Para entender que es una cláusula suelo es necesario entender como se fija el tipo de interés de los préstamos hipotecarios. O hablando mal y pronto: “qué te pide el banco que pagues por el dinero que te prestaron para comprar tu casa”. Pues bien, el precio que paga el prestatario hipotecario es el tipo de interés. Dicho tipo de interés puede ser fijo o variable; pero vamos a centrarnos en este último. Así pues, el tipo de interés es el resultado de la suma de dos componentes:

– el referencial, es decir, los costes de financiación medios que asumen las entidades financieras (normalmente el Euribor), que varía en el tiempo y cuya predicción es cuasi imposible.

– un margen, también denominado diferencial o spread, que es una cantidad fija determinada exclusivamente por la entidad financiera en el momento inicial de la relación del préstamo según su criterio.

A estos efectos, un ejemplo de tipo de interés sería el [EURIBOR + 0,5], de forma que lo que paga el prestatario es el tipo al que esté el EURIBOR en cada momento más el medio punto que establece el banco.

Adicionalmente, y aquí es donde entran las cláusulas suelo en juego, hace varios años se empezó a generalizar la práctica de establecer una cláusula por la que se limitase la variabilidad de los tipos. Esto es, dada la imprevisible fluctuación del MIBOR inicialmente y del EURIBOR con posterioridad, se decidió establecer unos límites tanto por abajo (tipo suelo) como por arriba (tipo techo), de forma que el tipo de interés a pagar por el prestatario no superase determinadas cantidades abusivas ni se redujese por debajo de cantidades poco atractivas para los bancos.

Así, el tipo suelo protegía al banco y el tipo techo al prestatario.
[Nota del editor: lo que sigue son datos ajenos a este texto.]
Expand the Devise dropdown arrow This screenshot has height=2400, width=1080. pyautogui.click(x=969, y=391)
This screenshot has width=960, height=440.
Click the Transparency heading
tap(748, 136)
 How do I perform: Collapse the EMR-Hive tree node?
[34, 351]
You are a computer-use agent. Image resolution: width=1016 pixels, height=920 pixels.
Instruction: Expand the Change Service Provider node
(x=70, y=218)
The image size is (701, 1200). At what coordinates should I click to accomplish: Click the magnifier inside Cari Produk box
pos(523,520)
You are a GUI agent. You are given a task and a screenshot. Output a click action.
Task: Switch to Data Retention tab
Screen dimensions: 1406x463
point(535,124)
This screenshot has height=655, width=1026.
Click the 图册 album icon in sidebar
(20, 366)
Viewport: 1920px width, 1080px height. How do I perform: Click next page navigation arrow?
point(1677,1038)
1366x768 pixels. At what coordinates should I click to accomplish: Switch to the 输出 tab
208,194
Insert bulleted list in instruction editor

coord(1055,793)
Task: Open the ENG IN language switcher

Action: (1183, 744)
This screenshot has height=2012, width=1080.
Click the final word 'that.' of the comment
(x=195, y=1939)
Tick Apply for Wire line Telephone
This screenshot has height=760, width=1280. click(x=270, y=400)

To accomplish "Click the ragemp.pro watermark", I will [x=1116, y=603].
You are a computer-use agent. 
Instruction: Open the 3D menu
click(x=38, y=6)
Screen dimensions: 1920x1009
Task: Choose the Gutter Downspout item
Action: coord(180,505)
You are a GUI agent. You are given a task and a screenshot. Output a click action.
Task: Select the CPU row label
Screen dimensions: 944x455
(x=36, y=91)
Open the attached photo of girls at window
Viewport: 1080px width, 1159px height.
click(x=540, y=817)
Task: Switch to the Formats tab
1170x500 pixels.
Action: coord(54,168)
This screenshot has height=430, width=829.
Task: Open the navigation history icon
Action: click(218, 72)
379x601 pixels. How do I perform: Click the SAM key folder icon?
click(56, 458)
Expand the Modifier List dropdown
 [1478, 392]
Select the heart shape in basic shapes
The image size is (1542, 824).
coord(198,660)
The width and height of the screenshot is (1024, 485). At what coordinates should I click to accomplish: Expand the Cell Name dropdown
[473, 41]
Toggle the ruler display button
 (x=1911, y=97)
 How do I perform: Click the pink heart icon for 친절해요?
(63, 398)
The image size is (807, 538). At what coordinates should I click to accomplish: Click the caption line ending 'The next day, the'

A modo de ejemplo un prestatario podía estar pagando un EURIBOR + 0,5 con un tipo mínimo del 3% y un tipo máximo del 12%. Tales guarismos no ofrecían mayor problema en épocas en las que el EURIBOR estaba fluctuando entre los 5 y los 7 puntos porcentuales.

El problema llega cuando, debido a las políticas monetarias de la UE (por explicarlo mal y pronto otra vez), el EURIBOR se reduce a tipos nunca antes imaginados.

En estos casos se daba la circunstancia de que aunque el EURIBOR estuviese al 0,5%, si el prestatario había contratado un EURIBOR + 0,5 y su suelo se encontraba en el 3%, el prestatario seguiría pagando el 3%, aunque conforme a Mercado podría estar pagando tan sólo un 1% (0,5 + 0,5).

Es entonces cuando muchos de los prestatarios se dan cuenta de que el “suelo” que fijaron es superior al tipo actual y que por mucho que baje el EURIBOR, el “precio“ que pactaron impide que las mensualidades de su hipoteca puedan seguir reduciéndose. Con lo cual, lo que en un principio se contrató a un tipo variable, se convierte de facto en determinadas ocasiones en un préstamos a tipo fijo. Consecuentemente empezaron a interponerse demandas contra las entidades bancarias en las que lo que se alega principalmente es el desconocimiento por parte del consumidor de las condiciones a las que se habían sometido, debido éste a una falta de formación financiera.